Question

Find the value of the variable and $$YZ $$ if $$Y$$ is between $$X$$ and $$Z$$. $$XY=11d$$, $$YZ=9d-2$$, $$XZ=5d+28$$

Answer

**step1** Understanding the problem setup

The problem describes three points X, Y, and Z, arranged in a straight line such that point Y is located exactly between points X and Z. This geometric arrangement implies a fundamental relationship between the lengths of the segments: the total length of the segment XZ is equal to the sum of the lengths of the two smaller segments, XY and YZ.

**step2** Formulating the relationship

Based on the understanding from Step 1, we can write this relationship as a length equation:
Length of XZ = Length of XY + Length of YZ.

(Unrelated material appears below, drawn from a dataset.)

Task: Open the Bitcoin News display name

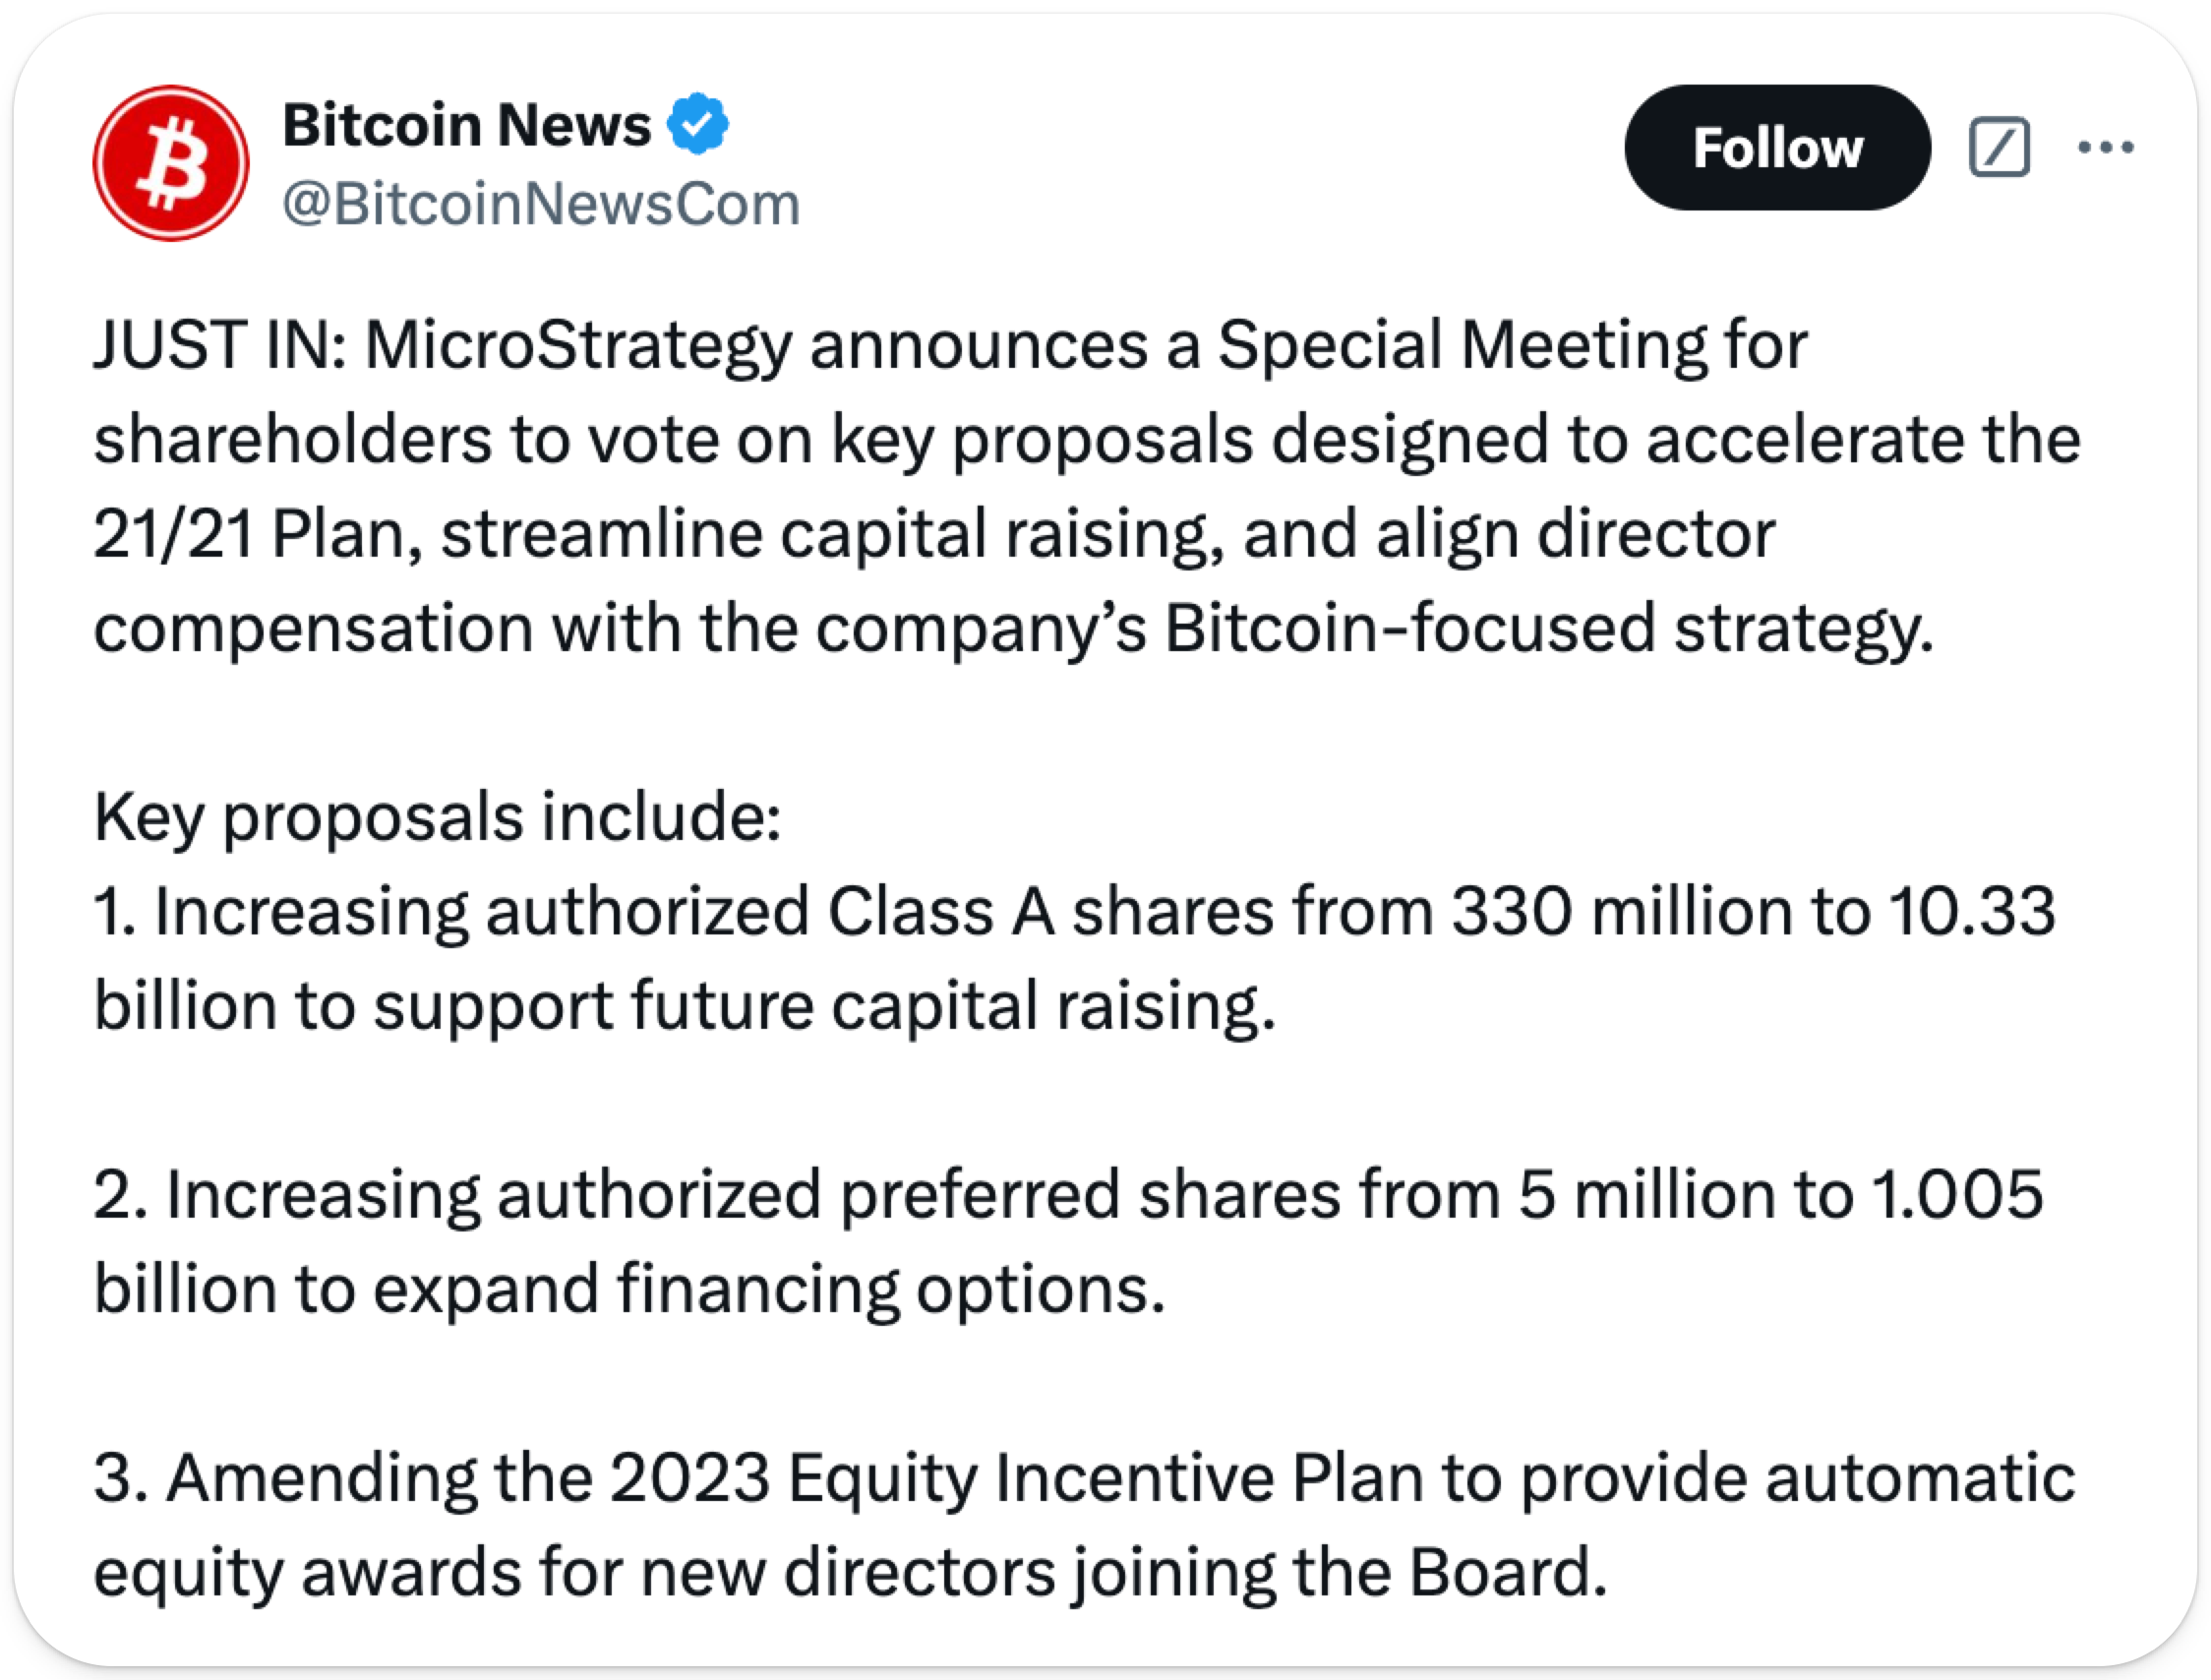Action: (467, 125)
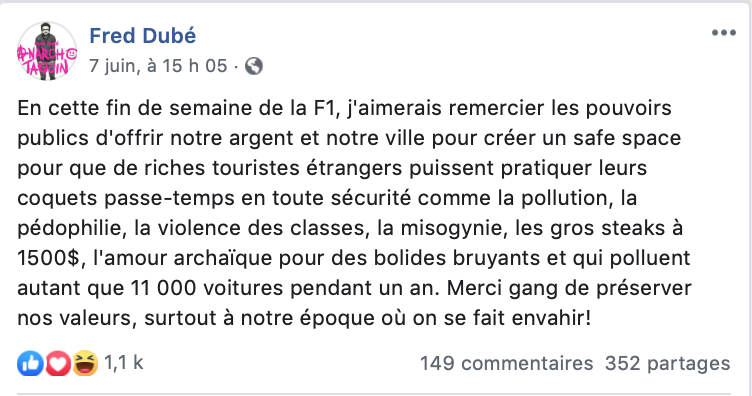Viewport: 752px width, 396px height.
Task: View the 149 commentaires
Action: 506,363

**step3** Substituting the given expressions

The problem provides expressions for the lengths of these segments using a variable 'd':
Length of XY = $$11d$$
Length of YZ = $$9d - 2$$
Length of XZ = $$5d + 28$$
Substituting these expressions into our length equation from Step 2, we get:
$$5d + 28 = 11d + (9d - 2)$$

**step4** Simplifying the expression

Before we find the value of 'd', let's simplify the right side of the equation by combining the terms that contain 'd' and the constant terms:
Combine the 'd' terms: $$11d + 9d = 20d$$
So, the equation becomes:
$$5d + 28 = 20d - 2$$

**step5** Finding the value of 'd' using balance logic

To find the value of 'd', we need to isolate 'd' on one side of the equation. We can think of this equation as a balance scale where both sides must remain equal.
First, let's add $$2$$ to both sides of the equation to remove the $$-2$$ from the right side:
$$5d + 28 + 2 = 20d - 2 + 2$$
$$5d + 30 = 20d$$
Now, we have 'd' terms on both sides. To gather all 'd' terms on one side, we can subtract $$5d$$ from both sides:
$$5d + 30 - 5d = 20d - 5d$$
$$30 = 15d$$

**step6** Calculating 'd'

We now have a simplified equation where $$15$$ times $$d$$ is equal to $$30$$. To find the value of one 'd', we divide $$30$$ by $$15$$:
$$d = 30 \div 15$$
$$d = 2$$
So, the value of the variable $$d$$ is $$2$$.

**step7** Calculating the length of YZ

The problem asks for the value of the variable 'd' and the length of the segment $$YZ$$. We already found $$d = 2$$.
The expression given for the length of $$YZ$$ is $$9d - 2$$. Now we substitute the value of $$d$$ we found into this expression:
$$YZ = 9 \times 2 - 2$$
$$YZ = 18 - 2$$
$$YZ = 16$$
Therefore, the length of $$YZ$$ is $$16$$.